This repository contains a framework to perform author embedding evaluation on a writing style axis.
spacy >= 3.0.1
nltk >= 3.5
It first extracts for a raw text corpus stylistic features. Data directory should be organized as follow (see dataset directory for example) :
.\data_dir\author1
\author1\text1.txt
\author1\text2.txt
...
.\data_dir\author2
\author2\text1.txt
\author2\text2.txt
...
...
To perform extraction run :
from extractor import build_authorship
data_dir = "dataset\\English"
authorship = build_authorship(data_dir)
from extractor import create_stylometrics
stylo_df = create_stylometrics(authorship)
Authorship is a dataframe linking each author to its textual production, while stylo_df contains all stylometric features by text.

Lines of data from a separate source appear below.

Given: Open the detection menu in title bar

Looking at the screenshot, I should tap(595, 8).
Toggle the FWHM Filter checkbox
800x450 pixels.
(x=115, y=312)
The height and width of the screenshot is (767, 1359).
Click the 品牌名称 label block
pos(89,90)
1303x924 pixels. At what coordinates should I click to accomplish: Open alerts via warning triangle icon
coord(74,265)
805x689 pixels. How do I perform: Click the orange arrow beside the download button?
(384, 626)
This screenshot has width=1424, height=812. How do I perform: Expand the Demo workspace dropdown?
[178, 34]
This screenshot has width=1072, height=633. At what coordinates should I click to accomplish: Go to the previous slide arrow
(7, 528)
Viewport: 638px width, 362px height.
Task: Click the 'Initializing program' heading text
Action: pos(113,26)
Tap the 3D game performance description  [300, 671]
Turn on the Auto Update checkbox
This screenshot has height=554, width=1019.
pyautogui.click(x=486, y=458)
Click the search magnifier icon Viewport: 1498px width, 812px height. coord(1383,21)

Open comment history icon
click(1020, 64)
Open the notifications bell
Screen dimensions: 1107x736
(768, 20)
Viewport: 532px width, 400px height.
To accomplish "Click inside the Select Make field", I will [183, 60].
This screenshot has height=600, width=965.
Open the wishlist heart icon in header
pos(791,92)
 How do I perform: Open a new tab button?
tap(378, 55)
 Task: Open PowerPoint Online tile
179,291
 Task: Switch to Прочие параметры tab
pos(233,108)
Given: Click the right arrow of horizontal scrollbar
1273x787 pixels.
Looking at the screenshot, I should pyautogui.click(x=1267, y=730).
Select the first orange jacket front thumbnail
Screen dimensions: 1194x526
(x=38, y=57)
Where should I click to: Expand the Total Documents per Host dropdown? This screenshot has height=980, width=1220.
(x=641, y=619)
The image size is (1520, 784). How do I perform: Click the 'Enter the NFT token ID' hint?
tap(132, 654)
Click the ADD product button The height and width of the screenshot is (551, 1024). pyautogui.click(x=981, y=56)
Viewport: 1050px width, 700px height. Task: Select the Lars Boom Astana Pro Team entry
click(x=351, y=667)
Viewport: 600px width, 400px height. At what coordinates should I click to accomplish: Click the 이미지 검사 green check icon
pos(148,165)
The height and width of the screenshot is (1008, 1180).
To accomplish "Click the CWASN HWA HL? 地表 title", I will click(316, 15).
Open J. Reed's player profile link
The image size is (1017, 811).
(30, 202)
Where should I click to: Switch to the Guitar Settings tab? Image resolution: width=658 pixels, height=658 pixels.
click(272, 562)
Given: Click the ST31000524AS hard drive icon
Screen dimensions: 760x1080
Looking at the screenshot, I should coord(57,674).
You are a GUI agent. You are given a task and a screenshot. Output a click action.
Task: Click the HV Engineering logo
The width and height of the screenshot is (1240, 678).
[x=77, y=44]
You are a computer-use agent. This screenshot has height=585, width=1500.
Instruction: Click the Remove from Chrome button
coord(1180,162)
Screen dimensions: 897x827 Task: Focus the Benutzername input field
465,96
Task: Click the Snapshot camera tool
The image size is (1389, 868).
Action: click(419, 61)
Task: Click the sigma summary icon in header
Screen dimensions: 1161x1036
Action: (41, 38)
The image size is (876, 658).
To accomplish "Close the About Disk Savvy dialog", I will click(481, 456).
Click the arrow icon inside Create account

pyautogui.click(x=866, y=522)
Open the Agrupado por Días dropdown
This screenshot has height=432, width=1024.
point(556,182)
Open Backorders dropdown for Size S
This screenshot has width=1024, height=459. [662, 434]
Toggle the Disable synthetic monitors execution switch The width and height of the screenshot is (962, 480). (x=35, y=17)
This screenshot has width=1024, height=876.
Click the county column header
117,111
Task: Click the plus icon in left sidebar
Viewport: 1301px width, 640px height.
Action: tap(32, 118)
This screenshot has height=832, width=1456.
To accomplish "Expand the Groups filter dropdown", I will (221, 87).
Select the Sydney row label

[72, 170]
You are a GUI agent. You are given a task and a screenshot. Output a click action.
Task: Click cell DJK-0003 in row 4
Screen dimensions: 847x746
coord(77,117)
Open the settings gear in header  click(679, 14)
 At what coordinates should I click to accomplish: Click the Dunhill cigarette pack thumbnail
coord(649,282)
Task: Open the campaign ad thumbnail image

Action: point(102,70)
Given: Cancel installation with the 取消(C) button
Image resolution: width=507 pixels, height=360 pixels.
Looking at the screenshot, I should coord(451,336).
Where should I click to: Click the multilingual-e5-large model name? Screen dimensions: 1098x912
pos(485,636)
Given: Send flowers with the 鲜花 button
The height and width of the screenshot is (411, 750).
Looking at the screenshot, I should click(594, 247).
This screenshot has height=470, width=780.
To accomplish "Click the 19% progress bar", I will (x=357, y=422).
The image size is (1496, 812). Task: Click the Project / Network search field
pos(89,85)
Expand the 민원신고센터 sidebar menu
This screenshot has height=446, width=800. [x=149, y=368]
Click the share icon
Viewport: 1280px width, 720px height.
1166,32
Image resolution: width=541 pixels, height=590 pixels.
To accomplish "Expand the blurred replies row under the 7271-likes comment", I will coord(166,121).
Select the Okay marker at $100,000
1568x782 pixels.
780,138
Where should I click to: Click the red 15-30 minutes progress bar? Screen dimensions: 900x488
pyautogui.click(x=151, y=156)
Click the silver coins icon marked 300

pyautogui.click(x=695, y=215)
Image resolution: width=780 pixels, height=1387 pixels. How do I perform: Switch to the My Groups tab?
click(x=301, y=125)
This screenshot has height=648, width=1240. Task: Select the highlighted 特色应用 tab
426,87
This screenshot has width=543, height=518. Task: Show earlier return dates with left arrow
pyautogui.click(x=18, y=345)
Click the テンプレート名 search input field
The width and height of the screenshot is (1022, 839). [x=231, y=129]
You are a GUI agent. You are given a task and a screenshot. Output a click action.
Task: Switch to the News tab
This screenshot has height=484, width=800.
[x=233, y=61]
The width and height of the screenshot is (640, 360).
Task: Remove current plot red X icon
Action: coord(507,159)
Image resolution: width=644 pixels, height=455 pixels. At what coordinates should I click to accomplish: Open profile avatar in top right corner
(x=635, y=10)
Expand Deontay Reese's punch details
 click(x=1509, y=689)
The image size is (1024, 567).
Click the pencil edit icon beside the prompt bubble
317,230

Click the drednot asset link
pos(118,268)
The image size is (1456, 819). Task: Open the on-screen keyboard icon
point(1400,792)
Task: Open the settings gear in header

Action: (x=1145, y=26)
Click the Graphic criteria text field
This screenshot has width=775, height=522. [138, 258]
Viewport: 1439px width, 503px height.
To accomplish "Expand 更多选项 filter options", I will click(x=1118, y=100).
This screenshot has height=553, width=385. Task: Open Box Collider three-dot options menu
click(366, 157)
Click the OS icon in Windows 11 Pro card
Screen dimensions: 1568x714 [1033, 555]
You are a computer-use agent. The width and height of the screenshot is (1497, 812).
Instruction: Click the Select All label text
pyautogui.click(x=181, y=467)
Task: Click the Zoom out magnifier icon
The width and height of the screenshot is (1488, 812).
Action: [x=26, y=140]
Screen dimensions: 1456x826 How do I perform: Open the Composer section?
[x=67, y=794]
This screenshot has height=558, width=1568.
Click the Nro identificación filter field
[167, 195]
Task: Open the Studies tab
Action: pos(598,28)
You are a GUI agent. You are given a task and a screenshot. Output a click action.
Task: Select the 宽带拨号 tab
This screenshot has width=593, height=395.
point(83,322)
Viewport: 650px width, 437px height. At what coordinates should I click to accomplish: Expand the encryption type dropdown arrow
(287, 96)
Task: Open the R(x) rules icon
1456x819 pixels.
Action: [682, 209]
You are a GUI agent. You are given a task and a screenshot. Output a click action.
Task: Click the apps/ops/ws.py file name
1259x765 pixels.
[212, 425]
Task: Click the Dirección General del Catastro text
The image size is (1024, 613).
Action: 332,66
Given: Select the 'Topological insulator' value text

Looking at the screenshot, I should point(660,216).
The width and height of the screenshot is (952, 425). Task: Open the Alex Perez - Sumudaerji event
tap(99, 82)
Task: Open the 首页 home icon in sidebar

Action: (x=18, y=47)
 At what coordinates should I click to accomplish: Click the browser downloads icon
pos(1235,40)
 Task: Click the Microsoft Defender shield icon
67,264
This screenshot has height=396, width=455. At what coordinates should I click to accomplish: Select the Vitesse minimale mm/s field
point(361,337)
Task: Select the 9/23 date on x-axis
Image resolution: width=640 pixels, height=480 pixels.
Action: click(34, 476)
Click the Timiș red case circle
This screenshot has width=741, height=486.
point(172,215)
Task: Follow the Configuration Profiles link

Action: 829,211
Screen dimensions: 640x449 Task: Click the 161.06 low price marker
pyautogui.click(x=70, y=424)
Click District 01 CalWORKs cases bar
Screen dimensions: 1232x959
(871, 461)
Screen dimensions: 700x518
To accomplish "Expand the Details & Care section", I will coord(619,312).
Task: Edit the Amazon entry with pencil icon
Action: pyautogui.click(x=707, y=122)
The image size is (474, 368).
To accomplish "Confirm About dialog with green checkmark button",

To perform embedding evaluation, run the following code with your custom embeddings :
import numpy as np
embeddings = np.random.randn(3,3,512)
from regressor import style_embedding_evaluation, multi_style_evaluation
# To evaluate a single embedding method
res_df = style_embedding_evaluation(embeddings[0], stylo_df, n_fold=2, output="agg")
# To evaluate several embedding methods
df_results = multi_style_evaluation(embeddings, names["model1", "model2", "model3"], features=stylo_df, n_fold=2)
You can then produce a spyder chart as follow :
from regressor import style_spyder_charts
style_spyder_charts(df_results)